Work request: The entries that follow include a run beginning at the line with "Viewport: 771px width, 429px height." and ending at the line with "Image resolution: width=1009"; restate that run word for word and leave the rest out.

Source information:

--- START ---

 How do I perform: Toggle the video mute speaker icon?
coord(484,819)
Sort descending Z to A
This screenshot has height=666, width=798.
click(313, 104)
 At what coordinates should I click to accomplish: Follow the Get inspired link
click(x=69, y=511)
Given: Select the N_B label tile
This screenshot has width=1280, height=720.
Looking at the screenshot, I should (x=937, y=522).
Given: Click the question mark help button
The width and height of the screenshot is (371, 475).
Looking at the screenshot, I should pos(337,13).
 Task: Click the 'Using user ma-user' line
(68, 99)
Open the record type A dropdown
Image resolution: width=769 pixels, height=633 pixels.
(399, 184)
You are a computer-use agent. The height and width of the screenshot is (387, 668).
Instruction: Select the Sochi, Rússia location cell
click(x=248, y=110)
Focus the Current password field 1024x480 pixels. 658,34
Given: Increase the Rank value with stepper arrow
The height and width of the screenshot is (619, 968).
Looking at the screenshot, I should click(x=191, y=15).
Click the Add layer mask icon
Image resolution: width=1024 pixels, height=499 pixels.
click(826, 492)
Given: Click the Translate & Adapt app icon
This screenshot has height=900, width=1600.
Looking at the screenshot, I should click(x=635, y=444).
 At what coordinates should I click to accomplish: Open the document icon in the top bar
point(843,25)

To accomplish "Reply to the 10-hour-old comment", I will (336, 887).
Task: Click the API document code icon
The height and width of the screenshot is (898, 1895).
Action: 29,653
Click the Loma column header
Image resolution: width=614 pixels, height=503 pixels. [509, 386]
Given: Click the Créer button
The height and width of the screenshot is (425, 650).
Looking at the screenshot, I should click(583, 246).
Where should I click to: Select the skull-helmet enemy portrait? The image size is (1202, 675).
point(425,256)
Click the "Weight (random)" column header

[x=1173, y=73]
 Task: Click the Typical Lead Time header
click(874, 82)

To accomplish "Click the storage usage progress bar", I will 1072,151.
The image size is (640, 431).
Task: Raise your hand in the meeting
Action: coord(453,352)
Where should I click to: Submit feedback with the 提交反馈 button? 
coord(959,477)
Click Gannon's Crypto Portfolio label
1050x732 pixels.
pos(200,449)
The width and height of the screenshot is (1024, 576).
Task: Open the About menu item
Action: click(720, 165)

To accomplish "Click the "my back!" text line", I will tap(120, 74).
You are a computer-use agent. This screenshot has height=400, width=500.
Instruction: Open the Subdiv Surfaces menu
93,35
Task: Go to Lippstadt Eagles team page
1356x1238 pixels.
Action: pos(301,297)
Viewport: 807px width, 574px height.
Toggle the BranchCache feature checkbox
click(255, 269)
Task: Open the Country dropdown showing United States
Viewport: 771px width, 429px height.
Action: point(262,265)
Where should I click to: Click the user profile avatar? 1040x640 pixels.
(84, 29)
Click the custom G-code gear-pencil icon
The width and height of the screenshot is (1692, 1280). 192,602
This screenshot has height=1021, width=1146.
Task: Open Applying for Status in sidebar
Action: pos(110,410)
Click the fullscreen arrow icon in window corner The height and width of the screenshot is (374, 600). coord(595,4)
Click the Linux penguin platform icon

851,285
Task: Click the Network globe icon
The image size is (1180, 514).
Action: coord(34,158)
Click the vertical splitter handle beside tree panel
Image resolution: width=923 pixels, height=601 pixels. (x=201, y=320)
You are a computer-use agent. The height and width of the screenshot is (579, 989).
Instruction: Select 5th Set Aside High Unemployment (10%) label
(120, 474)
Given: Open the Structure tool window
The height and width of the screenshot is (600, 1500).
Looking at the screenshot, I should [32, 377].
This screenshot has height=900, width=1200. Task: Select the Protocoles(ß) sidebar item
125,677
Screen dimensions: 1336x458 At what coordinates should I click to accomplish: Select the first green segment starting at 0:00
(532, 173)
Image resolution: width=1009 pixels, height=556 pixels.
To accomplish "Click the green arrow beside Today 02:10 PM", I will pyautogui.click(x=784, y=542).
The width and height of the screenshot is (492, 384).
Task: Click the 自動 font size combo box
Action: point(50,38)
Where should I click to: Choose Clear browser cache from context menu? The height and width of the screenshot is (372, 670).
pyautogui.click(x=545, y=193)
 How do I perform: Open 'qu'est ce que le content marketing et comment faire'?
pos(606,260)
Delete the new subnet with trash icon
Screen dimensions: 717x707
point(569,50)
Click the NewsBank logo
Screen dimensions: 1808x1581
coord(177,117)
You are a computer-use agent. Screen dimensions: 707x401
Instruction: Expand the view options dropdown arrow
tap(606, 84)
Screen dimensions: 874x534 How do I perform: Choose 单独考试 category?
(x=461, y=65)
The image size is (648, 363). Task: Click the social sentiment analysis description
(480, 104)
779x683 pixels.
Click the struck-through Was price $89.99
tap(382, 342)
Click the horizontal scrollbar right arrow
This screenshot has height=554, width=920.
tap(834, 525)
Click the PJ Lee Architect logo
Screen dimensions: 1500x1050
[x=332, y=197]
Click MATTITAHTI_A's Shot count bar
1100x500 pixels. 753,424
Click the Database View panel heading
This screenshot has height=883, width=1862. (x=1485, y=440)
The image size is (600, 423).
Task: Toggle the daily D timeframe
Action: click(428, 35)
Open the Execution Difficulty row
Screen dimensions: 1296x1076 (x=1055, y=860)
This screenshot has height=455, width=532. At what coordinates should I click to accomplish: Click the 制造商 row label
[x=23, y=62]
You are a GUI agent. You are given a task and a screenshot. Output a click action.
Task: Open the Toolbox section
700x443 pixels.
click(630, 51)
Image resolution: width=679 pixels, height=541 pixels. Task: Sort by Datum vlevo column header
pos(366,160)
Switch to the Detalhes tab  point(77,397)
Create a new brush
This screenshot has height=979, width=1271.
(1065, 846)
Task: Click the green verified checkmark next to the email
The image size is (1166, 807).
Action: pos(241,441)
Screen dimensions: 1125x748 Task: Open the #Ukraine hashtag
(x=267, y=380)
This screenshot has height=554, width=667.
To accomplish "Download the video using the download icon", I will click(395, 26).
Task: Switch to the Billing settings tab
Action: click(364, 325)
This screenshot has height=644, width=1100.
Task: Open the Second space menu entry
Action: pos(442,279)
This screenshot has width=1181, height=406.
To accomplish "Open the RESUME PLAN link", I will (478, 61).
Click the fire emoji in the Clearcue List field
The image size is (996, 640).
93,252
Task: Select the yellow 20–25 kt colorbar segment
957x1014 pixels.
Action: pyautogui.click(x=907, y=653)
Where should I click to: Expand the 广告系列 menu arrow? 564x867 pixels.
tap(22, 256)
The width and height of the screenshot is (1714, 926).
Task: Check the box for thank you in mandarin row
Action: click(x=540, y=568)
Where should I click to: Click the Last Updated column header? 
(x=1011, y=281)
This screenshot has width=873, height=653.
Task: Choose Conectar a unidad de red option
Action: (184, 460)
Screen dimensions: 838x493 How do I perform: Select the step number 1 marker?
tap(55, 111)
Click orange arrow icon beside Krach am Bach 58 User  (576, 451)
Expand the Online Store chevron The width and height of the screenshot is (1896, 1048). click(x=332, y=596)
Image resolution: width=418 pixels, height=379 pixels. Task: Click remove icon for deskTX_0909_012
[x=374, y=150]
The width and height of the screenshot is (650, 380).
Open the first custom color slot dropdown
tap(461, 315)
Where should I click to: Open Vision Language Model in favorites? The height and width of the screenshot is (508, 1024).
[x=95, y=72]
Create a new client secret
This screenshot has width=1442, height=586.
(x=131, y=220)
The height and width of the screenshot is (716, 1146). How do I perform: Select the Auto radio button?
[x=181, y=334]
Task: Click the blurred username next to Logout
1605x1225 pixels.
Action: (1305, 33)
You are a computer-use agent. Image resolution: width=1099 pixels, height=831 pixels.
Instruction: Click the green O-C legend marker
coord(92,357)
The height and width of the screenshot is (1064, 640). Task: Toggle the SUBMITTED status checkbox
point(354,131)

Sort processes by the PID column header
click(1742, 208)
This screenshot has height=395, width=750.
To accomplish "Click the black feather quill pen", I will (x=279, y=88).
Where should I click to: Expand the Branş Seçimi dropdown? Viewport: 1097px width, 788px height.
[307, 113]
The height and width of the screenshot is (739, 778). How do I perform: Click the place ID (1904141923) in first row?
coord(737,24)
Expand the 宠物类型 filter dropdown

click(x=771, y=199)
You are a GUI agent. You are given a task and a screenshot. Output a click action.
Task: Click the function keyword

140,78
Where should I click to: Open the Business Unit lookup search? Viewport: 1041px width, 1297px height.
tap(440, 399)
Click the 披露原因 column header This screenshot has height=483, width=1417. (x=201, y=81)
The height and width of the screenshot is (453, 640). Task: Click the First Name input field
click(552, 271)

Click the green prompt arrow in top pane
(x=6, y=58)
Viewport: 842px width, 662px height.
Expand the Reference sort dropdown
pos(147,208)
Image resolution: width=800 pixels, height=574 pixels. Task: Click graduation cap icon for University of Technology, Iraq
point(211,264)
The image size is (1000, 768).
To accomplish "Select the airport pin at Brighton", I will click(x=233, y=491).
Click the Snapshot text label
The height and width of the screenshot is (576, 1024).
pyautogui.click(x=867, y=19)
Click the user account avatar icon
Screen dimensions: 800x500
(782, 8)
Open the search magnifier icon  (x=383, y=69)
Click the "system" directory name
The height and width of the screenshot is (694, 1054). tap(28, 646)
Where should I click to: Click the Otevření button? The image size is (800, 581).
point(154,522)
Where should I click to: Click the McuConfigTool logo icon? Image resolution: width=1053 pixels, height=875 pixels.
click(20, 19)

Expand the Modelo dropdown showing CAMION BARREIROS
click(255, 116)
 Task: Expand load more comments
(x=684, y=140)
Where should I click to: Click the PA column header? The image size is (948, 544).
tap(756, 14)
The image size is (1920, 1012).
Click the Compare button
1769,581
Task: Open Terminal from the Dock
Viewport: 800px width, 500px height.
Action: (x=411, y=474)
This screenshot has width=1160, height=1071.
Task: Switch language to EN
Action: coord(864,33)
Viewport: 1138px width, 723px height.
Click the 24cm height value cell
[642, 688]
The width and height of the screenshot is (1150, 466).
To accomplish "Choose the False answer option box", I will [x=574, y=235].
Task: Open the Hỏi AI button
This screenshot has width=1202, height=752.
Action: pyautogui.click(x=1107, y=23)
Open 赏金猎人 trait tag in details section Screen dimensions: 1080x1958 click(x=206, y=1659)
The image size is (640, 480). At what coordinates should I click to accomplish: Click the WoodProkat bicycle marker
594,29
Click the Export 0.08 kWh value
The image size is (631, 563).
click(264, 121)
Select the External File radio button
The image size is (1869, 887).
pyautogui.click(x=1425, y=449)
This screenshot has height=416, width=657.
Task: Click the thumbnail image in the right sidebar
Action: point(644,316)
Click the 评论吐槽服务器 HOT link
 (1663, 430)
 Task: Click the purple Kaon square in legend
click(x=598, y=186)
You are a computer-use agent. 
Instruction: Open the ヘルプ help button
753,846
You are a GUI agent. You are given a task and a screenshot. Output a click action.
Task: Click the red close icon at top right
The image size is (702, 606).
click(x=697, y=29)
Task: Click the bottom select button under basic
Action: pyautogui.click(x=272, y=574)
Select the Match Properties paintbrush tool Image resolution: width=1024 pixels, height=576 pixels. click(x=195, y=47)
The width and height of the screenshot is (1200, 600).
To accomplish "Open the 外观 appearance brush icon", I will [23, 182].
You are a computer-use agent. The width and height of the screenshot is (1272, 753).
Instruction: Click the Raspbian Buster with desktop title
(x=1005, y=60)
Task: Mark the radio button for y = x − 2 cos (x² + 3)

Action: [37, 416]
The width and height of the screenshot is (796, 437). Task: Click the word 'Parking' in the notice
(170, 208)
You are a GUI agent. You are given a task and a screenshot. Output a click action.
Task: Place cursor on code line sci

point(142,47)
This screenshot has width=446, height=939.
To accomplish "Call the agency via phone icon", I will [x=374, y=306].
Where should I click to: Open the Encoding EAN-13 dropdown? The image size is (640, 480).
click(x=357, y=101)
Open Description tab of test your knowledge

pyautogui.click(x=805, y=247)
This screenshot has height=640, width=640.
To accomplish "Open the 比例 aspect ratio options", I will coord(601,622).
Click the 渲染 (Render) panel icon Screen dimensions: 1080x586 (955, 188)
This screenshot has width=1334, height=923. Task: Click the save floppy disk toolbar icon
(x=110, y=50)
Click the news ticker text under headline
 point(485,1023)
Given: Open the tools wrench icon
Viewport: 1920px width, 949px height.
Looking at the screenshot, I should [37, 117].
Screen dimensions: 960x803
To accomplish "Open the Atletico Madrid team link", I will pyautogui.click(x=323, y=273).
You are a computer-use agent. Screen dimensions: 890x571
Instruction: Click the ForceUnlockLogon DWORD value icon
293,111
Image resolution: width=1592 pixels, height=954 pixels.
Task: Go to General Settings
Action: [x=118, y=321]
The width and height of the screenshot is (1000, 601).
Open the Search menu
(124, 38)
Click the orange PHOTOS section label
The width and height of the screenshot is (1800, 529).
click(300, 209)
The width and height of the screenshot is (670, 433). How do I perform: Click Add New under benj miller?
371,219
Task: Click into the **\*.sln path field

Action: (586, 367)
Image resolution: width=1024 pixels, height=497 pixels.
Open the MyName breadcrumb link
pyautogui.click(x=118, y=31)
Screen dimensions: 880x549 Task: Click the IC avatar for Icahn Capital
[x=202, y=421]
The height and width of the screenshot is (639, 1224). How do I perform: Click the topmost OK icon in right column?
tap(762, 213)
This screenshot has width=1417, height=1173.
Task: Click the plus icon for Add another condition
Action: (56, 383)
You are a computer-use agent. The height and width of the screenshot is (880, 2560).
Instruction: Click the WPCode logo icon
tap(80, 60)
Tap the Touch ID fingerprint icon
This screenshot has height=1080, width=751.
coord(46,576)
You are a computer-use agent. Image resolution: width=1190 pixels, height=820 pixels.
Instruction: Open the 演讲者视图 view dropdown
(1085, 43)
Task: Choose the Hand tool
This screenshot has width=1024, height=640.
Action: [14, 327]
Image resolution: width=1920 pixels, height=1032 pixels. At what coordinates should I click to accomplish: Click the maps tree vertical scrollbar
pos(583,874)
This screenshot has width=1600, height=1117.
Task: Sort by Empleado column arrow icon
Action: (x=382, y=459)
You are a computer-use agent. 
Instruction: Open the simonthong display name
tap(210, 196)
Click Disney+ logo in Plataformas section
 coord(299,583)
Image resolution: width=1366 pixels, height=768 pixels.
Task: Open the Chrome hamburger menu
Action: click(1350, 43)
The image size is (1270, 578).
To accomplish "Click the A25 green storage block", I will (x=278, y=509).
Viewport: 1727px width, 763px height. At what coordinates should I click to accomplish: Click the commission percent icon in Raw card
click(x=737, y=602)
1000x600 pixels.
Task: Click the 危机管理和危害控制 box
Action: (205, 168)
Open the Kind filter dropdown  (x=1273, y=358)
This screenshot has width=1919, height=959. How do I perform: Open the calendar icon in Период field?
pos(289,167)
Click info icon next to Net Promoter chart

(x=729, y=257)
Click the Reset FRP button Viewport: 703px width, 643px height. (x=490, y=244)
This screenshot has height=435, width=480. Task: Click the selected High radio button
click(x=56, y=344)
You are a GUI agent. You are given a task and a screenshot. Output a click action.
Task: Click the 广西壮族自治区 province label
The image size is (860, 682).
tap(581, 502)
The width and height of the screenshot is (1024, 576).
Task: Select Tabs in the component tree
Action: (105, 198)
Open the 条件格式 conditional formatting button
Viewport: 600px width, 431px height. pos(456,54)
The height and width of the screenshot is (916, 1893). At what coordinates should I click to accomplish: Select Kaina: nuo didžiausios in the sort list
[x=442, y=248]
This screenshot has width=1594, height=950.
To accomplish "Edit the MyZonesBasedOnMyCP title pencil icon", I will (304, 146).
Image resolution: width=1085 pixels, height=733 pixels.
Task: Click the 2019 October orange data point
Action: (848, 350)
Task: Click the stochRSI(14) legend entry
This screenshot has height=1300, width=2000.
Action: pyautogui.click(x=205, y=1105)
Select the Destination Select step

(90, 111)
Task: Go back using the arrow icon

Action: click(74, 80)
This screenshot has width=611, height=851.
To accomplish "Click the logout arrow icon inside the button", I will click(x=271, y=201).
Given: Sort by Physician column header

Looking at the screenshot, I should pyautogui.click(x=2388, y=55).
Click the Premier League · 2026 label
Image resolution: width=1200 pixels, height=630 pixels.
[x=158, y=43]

--- END ---

Answer section:
Viewport: 771px width, 429px height.
Action: point(262,265)
Where should I click to: Click the user profile avatar? 1040x640 pixels.
(84, 29)
Click the custom G-code gear-pencil icon
The width and height of the screenshot is (1692, 1280). 192,602
This screenshot has height=1021, width=1146.
Task: Open Applying for Status in sidebar
Action: pos(110,410)
Click the fullscreen arrow icon in window corner The height and width of the screenshot is (374, 600). coord(595,4)
Click the Linux penguin platform icon

851,285
Task: Click the Network globe icon
The image size is (1180, 514).
Action: coord(34,158)
Click the vertical splitter handle beside tree panel
Image resolution: width=923 pixels, height=601 pixels. (x=201, y=320)
You are a computer-use agent. The height and width of the screenshot is (579, 989).
Instruction: Select 5th Set Aside High Unemployment (10%) label
(120, 474)
Given: Open the Structure tool window
The height and width of the screenshot is (600, 1500).
Looking at the screenshot, I should [32, 377].
This screenshot has height=900, width=1200. Task: Select the Protocoles(ß) sidebar item
125,677
Screen dimensions: 1336x458 At what coordinates should I click to accomplish: Select the first green segment starting at 0:00
(532, 173)
Image resolution: width=1009 pixels, height=556 pixels.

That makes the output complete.